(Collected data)
§

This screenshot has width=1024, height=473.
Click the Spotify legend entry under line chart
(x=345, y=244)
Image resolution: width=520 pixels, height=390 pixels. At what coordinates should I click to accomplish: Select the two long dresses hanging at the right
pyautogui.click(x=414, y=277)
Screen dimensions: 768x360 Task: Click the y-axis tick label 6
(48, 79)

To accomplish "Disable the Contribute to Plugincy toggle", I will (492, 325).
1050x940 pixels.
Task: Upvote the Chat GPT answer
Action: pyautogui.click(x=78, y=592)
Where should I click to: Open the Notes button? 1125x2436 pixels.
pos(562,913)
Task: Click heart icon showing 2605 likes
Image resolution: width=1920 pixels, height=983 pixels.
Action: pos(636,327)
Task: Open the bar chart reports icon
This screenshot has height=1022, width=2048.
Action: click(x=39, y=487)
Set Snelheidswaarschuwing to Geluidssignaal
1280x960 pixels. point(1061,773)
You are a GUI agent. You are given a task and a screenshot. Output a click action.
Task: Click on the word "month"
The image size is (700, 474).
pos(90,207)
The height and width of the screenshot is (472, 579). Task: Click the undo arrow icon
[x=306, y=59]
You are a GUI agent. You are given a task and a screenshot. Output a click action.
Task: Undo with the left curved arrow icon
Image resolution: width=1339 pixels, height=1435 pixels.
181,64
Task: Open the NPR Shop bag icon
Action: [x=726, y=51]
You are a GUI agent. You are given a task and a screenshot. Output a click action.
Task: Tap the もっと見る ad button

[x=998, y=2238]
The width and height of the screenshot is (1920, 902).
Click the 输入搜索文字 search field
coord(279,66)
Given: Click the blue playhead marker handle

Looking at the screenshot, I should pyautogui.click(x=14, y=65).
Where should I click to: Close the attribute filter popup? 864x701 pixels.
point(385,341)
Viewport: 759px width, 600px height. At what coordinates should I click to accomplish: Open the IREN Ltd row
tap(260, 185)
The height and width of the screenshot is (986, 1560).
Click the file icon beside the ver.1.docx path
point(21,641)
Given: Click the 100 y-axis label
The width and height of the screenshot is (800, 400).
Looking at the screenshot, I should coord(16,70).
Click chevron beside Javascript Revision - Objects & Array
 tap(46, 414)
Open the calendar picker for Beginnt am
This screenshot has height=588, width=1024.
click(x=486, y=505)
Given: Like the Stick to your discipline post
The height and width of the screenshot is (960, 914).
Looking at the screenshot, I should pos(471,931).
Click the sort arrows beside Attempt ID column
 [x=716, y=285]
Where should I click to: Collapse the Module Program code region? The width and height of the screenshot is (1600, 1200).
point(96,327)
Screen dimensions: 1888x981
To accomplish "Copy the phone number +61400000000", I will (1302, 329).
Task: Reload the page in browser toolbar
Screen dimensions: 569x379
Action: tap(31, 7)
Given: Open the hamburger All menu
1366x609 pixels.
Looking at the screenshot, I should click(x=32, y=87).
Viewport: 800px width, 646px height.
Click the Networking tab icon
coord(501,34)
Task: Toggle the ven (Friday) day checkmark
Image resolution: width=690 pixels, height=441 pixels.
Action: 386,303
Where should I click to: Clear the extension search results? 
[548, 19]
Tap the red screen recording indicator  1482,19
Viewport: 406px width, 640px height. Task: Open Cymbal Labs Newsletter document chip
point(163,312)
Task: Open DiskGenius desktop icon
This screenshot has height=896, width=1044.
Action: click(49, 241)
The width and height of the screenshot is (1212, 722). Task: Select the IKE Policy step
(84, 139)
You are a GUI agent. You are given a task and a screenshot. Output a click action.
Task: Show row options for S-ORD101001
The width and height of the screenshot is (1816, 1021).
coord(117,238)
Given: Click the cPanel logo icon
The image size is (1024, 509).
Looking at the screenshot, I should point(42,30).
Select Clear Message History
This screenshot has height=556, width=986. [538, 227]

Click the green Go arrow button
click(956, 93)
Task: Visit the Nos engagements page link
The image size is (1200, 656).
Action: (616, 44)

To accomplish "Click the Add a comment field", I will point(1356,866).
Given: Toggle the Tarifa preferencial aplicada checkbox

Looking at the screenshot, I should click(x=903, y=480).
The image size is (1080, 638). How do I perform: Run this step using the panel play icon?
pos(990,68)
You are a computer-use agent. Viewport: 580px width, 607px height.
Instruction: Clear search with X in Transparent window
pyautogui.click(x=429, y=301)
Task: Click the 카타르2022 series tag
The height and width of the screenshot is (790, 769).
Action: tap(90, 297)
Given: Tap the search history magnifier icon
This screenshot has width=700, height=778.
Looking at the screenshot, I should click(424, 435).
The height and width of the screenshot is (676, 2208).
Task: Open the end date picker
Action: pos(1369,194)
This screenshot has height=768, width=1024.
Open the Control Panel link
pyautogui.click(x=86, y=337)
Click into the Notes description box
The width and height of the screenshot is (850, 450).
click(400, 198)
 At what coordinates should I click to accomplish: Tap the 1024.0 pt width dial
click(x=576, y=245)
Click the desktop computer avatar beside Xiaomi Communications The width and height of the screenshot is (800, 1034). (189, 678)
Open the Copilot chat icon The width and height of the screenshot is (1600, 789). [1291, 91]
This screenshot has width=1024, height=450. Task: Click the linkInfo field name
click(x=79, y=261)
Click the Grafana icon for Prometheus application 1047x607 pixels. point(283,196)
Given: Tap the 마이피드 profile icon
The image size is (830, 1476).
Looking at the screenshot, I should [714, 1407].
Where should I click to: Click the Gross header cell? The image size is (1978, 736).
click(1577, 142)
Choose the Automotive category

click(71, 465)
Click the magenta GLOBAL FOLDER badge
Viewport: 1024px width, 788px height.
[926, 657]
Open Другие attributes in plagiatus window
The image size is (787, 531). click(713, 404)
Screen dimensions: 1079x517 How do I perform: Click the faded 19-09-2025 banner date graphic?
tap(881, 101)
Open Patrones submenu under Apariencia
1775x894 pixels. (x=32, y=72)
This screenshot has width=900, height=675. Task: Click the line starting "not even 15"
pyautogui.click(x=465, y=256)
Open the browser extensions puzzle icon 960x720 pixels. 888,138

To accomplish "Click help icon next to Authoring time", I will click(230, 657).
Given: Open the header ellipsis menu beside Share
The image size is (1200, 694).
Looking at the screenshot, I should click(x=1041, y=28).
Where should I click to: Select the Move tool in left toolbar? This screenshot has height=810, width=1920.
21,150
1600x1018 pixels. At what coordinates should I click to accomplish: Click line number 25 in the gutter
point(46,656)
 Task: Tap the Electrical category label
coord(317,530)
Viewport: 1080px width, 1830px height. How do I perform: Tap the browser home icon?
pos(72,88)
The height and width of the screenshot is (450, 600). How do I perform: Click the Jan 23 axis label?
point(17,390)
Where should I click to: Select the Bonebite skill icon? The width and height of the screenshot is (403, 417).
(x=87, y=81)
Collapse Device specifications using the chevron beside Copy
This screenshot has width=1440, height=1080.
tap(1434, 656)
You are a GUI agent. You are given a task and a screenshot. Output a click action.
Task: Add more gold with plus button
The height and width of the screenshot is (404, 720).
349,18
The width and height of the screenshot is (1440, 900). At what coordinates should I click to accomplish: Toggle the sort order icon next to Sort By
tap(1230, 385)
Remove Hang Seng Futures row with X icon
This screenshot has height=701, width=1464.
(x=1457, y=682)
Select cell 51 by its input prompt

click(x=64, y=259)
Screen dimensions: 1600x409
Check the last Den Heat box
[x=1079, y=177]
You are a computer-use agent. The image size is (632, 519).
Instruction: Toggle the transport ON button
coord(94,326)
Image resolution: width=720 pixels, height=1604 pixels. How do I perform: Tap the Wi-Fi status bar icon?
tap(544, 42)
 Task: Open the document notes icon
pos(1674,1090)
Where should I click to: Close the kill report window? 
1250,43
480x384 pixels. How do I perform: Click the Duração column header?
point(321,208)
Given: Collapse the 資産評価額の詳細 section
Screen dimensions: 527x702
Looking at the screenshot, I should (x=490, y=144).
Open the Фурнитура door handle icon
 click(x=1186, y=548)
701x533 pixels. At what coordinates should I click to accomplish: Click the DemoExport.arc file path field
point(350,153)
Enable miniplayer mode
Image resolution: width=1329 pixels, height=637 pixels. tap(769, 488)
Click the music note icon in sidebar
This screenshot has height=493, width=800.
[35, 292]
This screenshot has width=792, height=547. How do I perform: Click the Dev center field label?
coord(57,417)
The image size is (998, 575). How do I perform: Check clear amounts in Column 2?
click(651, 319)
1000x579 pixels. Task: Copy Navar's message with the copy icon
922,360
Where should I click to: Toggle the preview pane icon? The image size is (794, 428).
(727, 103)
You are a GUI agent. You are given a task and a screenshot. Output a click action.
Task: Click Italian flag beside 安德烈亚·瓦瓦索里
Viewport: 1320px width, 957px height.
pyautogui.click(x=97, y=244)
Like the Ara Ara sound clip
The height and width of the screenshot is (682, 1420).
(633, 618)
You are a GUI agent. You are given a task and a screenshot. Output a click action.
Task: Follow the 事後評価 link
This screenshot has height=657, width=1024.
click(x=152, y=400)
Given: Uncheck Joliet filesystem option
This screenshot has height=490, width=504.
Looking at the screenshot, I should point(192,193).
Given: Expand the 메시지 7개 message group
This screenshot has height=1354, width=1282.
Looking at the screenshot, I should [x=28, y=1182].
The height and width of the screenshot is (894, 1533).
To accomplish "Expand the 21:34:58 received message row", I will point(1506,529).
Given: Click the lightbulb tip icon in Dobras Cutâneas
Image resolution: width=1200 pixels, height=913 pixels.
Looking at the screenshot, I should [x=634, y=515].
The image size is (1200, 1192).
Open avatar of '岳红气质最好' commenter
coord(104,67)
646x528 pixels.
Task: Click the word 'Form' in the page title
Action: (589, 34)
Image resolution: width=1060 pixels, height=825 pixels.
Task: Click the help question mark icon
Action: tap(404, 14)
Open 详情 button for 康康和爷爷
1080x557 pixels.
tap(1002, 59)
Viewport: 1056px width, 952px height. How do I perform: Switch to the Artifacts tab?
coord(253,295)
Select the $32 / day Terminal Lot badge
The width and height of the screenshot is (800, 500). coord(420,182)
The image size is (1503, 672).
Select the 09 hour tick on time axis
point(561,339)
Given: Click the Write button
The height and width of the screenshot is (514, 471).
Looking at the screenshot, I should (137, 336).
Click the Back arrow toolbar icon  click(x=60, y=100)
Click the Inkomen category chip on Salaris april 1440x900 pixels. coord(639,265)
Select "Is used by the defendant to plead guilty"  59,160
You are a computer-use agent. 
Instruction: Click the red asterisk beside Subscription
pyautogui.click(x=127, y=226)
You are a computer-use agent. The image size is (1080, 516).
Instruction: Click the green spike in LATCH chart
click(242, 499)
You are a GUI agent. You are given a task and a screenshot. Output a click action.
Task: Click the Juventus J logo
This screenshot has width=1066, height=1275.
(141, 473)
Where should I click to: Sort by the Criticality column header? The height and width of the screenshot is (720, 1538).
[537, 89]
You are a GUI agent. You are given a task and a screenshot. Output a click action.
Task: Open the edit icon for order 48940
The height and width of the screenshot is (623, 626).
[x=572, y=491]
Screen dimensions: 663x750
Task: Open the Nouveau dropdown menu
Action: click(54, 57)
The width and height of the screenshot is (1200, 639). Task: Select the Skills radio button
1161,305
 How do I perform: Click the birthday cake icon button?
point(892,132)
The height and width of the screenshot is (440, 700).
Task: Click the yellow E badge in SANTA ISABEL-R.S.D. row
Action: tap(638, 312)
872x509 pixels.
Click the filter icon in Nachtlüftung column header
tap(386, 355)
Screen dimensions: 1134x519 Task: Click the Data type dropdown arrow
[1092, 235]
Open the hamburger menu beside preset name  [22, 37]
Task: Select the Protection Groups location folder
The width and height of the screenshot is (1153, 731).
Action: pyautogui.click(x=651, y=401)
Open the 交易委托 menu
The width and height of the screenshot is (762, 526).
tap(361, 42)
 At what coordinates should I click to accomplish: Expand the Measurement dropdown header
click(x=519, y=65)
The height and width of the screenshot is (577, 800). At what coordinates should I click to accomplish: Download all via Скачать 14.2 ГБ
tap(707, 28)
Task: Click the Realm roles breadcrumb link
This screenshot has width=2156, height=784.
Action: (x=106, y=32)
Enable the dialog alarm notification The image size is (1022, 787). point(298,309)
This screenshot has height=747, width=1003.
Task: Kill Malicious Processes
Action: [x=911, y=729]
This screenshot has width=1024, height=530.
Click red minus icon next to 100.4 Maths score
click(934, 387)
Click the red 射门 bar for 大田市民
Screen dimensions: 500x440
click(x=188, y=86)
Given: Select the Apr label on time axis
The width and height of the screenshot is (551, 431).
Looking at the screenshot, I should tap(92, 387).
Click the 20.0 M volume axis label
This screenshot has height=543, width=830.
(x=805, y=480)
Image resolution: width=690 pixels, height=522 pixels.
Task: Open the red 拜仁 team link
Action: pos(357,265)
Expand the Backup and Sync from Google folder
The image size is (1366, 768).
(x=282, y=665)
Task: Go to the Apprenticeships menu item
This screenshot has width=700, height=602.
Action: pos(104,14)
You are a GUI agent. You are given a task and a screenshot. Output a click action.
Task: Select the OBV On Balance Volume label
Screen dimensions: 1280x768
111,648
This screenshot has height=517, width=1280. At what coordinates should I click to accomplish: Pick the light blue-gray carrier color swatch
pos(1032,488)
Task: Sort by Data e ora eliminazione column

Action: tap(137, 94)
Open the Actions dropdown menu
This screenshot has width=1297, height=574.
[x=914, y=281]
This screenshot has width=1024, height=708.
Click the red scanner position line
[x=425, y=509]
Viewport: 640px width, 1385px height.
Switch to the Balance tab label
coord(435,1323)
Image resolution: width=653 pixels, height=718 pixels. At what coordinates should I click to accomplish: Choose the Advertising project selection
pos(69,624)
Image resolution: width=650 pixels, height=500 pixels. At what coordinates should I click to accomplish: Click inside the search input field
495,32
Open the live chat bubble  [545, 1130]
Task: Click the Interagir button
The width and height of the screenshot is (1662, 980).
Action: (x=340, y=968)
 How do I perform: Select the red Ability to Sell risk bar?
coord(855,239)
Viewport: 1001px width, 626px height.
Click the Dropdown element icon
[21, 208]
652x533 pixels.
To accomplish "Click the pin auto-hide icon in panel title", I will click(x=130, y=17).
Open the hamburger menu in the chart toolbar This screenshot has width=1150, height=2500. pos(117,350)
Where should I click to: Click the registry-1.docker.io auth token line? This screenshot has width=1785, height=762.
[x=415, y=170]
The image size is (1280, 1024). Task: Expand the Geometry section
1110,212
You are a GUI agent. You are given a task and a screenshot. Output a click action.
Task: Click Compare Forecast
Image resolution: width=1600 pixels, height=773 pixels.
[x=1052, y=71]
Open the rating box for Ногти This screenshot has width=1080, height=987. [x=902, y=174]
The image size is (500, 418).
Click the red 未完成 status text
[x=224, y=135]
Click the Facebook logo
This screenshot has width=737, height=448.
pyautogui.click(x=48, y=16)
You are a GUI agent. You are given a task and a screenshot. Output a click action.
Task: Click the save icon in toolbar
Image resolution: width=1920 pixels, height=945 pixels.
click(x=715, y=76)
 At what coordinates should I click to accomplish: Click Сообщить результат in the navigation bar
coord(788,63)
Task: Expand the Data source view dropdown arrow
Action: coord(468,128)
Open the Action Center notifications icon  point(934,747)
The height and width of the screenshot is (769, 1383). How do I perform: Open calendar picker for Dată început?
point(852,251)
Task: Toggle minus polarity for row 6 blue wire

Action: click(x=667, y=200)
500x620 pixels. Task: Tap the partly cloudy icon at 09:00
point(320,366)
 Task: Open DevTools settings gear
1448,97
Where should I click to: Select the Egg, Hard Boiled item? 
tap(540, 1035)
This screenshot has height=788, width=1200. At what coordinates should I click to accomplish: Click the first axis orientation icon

§

• _Problem_
Each line of the entries above that contains "computer" is to be copied.

• _Your solution_
You are a computer-use agent. Viewport: 580px width, 607px height.
Click the desktop computer avatar beside Xiaomi Communications The width and height of the screenshot is (800, 1034). (189, 678)
You are a computer-use agent. The image size is (632, 519).
You are a computer-use agent. 
You are a computer-use agent. The image size is (1080, 516).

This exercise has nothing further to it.